--- Article ---
****************
Question

Area of plane regions Use double integrals to compute the area of the following regions. The region bounded by the parabola $$y=x^{2}$$ and the line $$y=4$$

Answer

**step1 Determine the intersection points of the curves**

To find the region bounded by the parabola and the line, we first need to determine where they intersect. This will give us the limits for our integration with respect to x.

Given: $$y=x^2$$ and $$y=4$$

Set the expressions for y equal to each other to find the x-coordinates of the intersection points.

$$x^2 = 4$$

Solve for x:

$$x = \pm\sqrt{4}$$

$$x = -2 \text{ or } x = 2$$

The intersection points are $$(-2, 4)$$ and $$(2, 4)$$. This means our x-values will range from -2 to 2.

**step2 Set up the double integral for the area**

The area of a region R can be calculated using a double integral of 1 over the region, $$A = \iint_R dA$$. In this case, for a fixed x, y ranges from the parabola $$y=x^2$$ (lower bound) to the line $$y=4$$ (upper bound). Then, x ranges from -2 to 2.

$$A = \int_{a}^{b} \int_{g(x)}^{h(x)} dy dx$$

Substitute the determined limits into the formula:

$$A = \int_{-2}^{2} \int_{x^2}^{4} dy dx$$

**step3 Evaluate the inner integral with respect to y**

First, we evaluate the inner integral with respect to y. The integral of dy is y.

$$\int_{x^2}^{4} dy = [y]_{x^2}^{4}$$

Now, substitute the upper and lower limits for y:

$$[y]_{x^2}^{4} = 4 - x^2$$

**step4 Evaluate the outer integral with respect to x**

Now, substitute the result from the inner integral into the outer integral and evaluate it with respect to x.

$$A = \int_{-2}^{2} (4 - x^2) dx$$

Integrate term by term:

$$A = [4x - \frac{x^3}{3}]_{-2}^{2}$$

Apply the limits of integration (upper limit minus lower limit):

$$A = (4(2) - \frac{(2)^3}{3}) - (4(-2) - \frac{(-2)^3}{3})$$

$$A = (8 - \frac{8}{3}) - (-8 - \frac{-8}{3})$$

$$A = (8 - \frac{8}{3}) - (-8 + \frac{8}{3})$$

$$A = 8 - \frac{8}{3} + 8 - \frac{8}{3}$$

$$A = 16 - \frac{16}{3}$$

To combine these terms, find a common denominator:

$$A = \frac{16 \times 3}{3} - \frac{16}{3}$$

$$A = \frac{48}{3} - \frac{16}{3}$$

$$A = \frac{48 - 16}{3}$$

$$A = \frac{32}{3}$$

The area of the region is $$\frac{32}{3}$$ square units.
****************
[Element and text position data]
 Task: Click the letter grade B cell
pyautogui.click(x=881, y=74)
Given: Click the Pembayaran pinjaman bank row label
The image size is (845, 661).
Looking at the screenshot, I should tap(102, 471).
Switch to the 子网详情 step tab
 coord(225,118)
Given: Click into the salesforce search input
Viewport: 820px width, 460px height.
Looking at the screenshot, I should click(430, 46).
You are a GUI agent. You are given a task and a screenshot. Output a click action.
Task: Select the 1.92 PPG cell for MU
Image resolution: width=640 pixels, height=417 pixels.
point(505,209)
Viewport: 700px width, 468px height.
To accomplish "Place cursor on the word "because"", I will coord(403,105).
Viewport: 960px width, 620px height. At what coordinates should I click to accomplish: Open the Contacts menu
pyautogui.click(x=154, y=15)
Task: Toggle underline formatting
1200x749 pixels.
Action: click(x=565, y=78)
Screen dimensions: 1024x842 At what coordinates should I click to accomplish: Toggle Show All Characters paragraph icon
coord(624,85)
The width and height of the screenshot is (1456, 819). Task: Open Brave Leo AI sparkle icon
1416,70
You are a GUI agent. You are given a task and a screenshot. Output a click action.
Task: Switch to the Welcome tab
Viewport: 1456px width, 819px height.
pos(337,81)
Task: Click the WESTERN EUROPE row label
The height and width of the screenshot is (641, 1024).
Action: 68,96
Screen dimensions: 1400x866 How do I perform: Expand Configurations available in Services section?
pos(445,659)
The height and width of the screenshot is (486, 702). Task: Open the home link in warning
****************
--- Brief A ---
Answer these questions about the area worked solution:
(i) At which points do the parabola and the line intersect?
(ii) Which curve serves as the lower bound for y in the double integral?
(iii) What area does the solution obtain for the region?
--- Brief B ---
Reproduce word for word the stretch of the area worked solution from "The area of a" through "ranges from -2 to 2.".
The records have no connection to the text.

--- Correct result A ---
(i) At (-2, 4) and (2, 4).
(ii) The parabola y = x².
(iii) 32/3 square units.

--- Correct result B ---
The area of a region R can be calculated using a double integral of 1 over the region, $$A = \iint_R dA$$. In this case, for a fixed x, y ranges from the parabola $$y=x^2$$ (lower bound) to the line $$y=4$$ (upper bound). Then, x ranges from -2 to 2.